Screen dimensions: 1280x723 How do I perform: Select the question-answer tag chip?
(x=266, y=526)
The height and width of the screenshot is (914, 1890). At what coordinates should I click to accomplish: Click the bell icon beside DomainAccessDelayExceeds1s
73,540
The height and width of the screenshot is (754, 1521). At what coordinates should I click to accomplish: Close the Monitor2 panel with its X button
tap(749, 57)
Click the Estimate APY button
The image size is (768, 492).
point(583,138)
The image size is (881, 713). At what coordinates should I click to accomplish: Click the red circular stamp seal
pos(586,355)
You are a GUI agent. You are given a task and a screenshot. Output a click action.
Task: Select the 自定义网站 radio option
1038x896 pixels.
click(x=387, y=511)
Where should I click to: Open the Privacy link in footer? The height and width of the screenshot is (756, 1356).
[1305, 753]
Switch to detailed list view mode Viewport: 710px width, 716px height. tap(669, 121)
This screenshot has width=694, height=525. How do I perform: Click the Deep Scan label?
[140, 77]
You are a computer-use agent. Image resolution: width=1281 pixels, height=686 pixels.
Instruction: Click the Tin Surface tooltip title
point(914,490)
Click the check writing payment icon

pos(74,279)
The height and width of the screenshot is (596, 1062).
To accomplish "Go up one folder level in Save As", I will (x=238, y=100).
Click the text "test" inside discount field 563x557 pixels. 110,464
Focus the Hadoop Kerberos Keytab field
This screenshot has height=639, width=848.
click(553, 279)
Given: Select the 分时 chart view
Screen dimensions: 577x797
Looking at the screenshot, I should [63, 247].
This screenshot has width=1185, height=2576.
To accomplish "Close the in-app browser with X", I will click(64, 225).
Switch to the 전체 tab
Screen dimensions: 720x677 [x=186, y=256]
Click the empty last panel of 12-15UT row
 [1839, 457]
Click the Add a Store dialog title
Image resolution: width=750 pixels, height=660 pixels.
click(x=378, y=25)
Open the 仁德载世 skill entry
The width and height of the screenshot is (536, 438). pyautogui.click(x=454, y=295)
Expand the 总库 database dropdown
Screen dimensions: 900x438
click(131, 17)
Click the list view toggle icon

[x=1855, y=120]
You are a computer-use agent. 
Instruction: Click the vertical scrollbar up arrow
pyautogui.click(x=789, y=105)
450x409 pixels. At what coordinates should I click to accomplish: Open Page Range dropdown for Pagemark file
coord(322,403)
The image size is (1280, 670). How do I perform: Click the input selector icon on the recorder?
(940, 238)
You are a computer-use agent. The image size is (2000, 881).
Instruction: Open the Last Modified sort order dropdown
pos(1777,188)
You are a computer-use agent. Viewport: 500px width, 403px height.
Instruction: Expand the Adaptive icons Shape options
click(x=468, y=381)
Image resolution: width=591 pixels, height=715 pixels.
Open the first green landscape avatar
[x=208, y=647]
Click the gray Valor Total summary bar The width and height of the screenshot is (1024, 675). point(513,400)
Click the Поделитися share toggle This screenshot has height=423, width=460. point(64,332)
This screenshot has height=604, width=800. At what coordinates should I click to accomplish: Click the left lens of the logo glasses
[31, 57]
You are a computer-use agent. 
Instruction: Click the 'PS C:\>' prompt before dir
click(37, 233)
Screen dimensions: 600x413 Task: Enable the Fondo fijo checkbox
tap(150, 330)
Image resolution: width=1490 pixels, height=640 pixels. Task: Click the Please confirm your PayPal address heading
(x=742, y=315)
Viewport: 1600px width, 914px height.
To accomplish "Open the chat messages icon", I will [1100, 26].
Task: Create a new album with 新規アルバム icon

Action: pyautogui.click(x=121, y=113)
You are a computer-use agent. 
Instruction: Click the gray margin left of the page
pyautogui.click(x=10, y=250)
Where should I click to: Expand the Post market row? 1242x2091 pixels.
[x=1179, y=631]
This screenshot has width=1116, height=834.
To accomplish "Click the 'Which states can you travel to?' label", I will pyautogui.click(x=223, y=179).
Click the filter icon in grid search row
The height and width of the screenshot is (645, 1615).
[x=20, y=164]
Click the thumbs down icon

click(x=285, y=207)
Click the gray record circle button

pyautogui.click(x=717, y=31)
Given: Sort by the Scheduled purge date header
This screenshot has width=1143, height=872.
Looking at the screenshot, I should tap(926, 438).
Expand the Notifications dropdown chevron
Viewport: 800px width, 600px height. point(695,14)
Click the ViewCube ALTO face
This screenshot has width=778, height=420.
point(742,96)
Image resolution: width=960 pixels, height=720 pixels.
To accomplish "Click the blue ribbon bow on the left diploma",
__________
All of the material above should be printed exactly as it appears.

◆ **Task result**:
Screen dimensions: 1280x723 How do I perform: Select the question-answer tag chip?
(x=266, y=526)
The height and width of the screenshot is (914, 1890). At what coordinates should I click to accomplish: Click the bell icon beside DomainAccessDelayExceeds1s
73,540
The height and width of the screenshot is (754, 1521). At what coordinates should I click to accomplish: Close the Monitor2 panel with its X button
tap(749, 57)
Click the Estimate APY button
The image size is (768, 492).
point(583,138)
The image size is (881, 713). At what coordinates should I click to accomplish: Click the red circular stamp seal
pos(586,355)
You are a GUI agent. You are given a task and a screenshot. Output a click action.
Task: Select the 自定义网站 radio option
1038x896 pixels.
click(x=387, y=511)
Where should I click to: Open the Privacy link in footer? The height and width of the screenshot is (756, 1356).
[1305, 753]
Switch to detailed list view mode Viewport: 710px width, 716px height. tap(669, 121)
This screenshot has width=694, height=525. How do I perform: Click the Deep Scan label?
[140, 77]
You are a computer-use agent. Image resolution: width=1281 pixels, height=686 pixels.
Instruction: Click the Tin Surface tooltip title
point(914,490)
Click the check writing payment icon

pos(74,279)
The height and width of the screenshot is (596, 1062).
To accomplish "Go up one folder level in Save As", I will (x=238, y=100).
Click the text "test" inside discount field 563x557 pixels. 110,464
Focus the Hadoop Kerberos Keytab field
This screenshot has height=639, width=848.
click(553, 279)
Given: Select the 分时 chart view
Screen dimensions: 577x797
Looking at the screenshot, I should [63, 247].
This screenshot has width=1185, height=2576.
To accomplish "Close the in-app browser with X", I will click(64, 225).
Switch to the 전체 tab
Screen dimensions: 720x677 [x=186, y=256]
Click the empty last panel of 12-15UT row
 [1839, 457]
Click the Add a Store dialog title
Image resolution: width=750 pixels, height=660 pixels.
click(x=378, y=25)
Open the 仁德载世 skill entry
The width and height of the screenshot is (536, 438). pyautogui.click(x=454, y=295)
Expand the 总库 database dropdown
Screen dimensions: 900x438
click(131, 17)
Click the list view toggle icon

[x=1855, y=120]
You are a computer-use agent. 
Instruction: Click the vertical scrollbar up arrow
pyautogui.click(x=789, y=105)
450x409 pixels. At what coordinates should I click to accomplish: Open Page Range dropdown for Pagemark file
coord(322,403)
The image size is (1280, 670). How do I perform: Click the input selector icon on the recorder?
(940, 238)
You are a computer-use agent. The image size is (2000, 881).
Instruction: Open the Last Modified sort order dropdown
pos(1777,188)
You are a computer-use agent. Viewport: 500px width, 403px height.
Instruction: Expand the Adaptive icons Shape options
click(x=468, y=381)
Image resolution: width=591 pixels, height=715 pixels.
Open the first green landscape avatar
[x=208, y=647]
Click the gray Valor Total summary bar The width and height of the screenshot is (1024, 675). point(513,400)
Click the Поделитися share toggle This screenshot has height=423, width=460. point(64,332)
This screenshot has height=604, width=800. At what coordinates should I click to accomplish: Click the left lens of the logo glasses
[31, 57]
You are a computer-use agent. 
Instruction: Click the 'PS C:\>' prompt before dir
click(37, 233)
Screen dimensions: 600x413 Task: Enable the Fondo fijo checkbox
tap(150, 330)
Image resolution: width=1490 pixels, height=640 pixels. Task: Click the Please confirm your PayPal address heading
(x=742, y=315)
Viewport: 1600px width, 914px height.
To accomplish "Open the chat messages icon", I will [1100, 26].
Task: Create a new album with 新規アルバム icon

Action: pyautogui.click(x=121, y=113)
You are a computer-use agent. 
Instruction: Click the gray margin left of the page
pyautogui.click(x=10, y=250)
Where should I click to: Expand the Post market row? 1242x2091 pixels.
[x=1179, y=631]
This screenshot has width=1116, height=834.
To accomplish "Click the 'Which states can you travel to?' label", I will pyautogui.click(x=223, y=179).
Click the filter icon in grid search row
The height and width of the screenshot is (645, 1615).
[x=20, y=164]
Click the thumbs down icon

click(x=285, y=207)
Click the gray record circle button

pyautogui.click(x=717, y=31)
Given: Sort by the Scheduled purge date header
This screenshot has width=1143, height=872.
Looking at the screenshot, I should tap(926, 438).
Expand the Notifications dropdown chevron
Viewport: 800px width, 600px height. point(695,14)
Click the ViewCube ALTO face
This screenshot has width=778, height=420.
point(742,96)
Image resolution: width=960 pixels, height=720 pixels.
To accomplish "Click the blue ribbon bow on the left diploma",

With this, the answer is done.